» Directions for this task: Only an exact, complete copy of the listing will serve as the answer.

» Dataset entries:
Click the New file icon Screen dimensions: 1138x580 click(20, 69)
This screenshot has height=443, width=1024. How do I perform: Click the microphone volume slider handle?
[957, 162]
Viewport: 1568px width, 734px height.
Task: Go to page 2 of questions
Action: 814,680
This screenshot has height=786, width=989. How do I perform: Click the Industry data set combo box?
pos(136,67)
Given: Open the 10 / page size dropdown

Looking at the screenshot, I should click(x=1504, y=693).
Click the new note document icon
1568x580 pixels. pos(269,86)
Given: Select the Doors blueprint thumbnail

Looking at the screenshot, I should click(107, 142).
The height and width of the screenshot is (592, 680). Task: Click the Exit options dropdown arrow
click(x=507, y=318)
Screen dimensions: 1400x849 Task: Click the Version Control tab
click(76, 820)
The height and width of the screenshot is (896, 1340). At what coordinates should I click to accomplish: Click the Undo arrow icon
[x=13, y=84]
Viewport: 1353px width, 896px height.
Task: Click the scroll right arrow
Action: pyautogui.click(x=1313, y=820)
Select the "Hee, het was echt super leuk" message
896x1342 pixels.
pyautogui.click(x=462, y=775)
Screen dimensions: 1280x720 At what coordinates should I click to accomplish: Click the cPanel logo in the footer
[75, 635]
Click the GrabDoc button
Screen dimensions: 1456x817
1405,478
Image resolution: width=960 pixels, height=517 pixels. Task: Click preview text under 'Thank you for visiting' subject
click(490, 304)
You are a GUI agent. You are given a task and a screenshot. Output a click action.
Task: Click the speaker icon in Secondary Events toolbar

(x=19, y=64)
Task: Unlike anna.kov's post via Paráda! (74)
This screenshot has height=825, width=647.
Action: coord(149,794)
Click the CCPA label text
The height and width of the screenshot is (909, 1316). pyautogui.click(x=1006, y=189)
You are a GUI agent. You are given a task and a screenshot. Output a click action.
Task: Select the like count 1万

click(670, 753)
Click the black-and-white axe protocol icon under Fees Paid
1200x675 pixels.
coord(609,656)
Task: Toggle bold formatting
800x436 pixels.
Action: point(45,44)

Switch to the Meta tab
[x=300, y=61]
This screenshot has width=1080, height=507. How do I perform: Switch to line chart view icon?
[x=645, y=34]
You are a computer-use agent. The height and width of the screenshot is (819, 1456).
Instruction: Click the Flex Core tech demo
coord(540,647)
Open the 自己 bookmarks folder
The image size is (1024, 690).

» Answer below:
Click the New file icon Screen dimensions: 1138x580 click(20, 69)
This screenshot has height=443, width=1024. How do I perform: Click the microphone volume slider handle?
[957, 162]
Viewport: 1568px width, 734px height.
Task: Go to page 2 of questions
Action: 814,680
This screenshot has height=786, width=989. How do I perform: Click the Industry data set combo box?
pos(136,67)
Given: Open the 10 / page size dropdown

Looking at the screenshot, I should click(x=1504, y=693).
Click the new note document icon
1568x580 pixels. pos(269,86)
Given: Select the Doors blueprint thumbnail

Looking at the screenshot, I should click(107, 142).
The height and width of the screenshot is (592, 680). Task: Click the Exit options dropdown arrow
click(x=507, y=318)
Screen dimensions: 1400x849 Task: Click the Version Control tab
click(76, 820)
The height and width of the screenshot is (896, 1340). At what coordinates should I click to accomplish: Click the Undo arrow icon
[x=13, y=84]
Viewport: 1353px width, 896px height.
Task: Click the scroll right arrow
Action: pyautogui.click(x=1313, y=820)
Select the "Hee, het was echt super leuk" message
896x1342 pixels.
pyautogui.click(x=462, y=775)
Screen dimensions: 1280x720 At what coordinates should I click to accomplish: Click the cPanel logo in the footer
[75, 635]
Click the GrabDoc button
Screen dimensions: 1456x817
1405,478
Image resolution: width=960 pixels, height=517 pixels. Task: Click preview text under 'Thank you for visiting' subject
click(490, 304)
You are a GUI agent. You are given a task and a screenshot. Output a click action.
Task: Click the speaker icon in Secondary Events toolbar

(x=19, y=64)
Task: Unlike anna.kov's post via Paráda! (74)
This screenshot has height=825, width=647.
Action: coord(149,794)
Click the CCPA label text
The height and width of the screenshot is (909, 1316). pyautogui.click(x=1006, y=189)
You are a GUI agent. You are given a task and a screenshot. Output a click action.
Task: Select the like count 1万

click(670, 753)
Click the black-and-white axe protocol icon under Fees Paid
1200x675 pixels.
coord(609,656)
Task: Toggle bold formatting
800x436 pixels.
Action: point(45,44)

Switch to the Meta tab
[x=300, y=61]
This screenshot has width=1080, height=507. How do I perform: Switch to line chart view icon?
[x=645, y=34]
You are a computer-use agent. The height and width of the screenshot is (819, 1456).
Instruction: Click the Flex Core tech demo
coord(540,647)
Open the 自己 bookmarks folder
The image size is (1024, 690).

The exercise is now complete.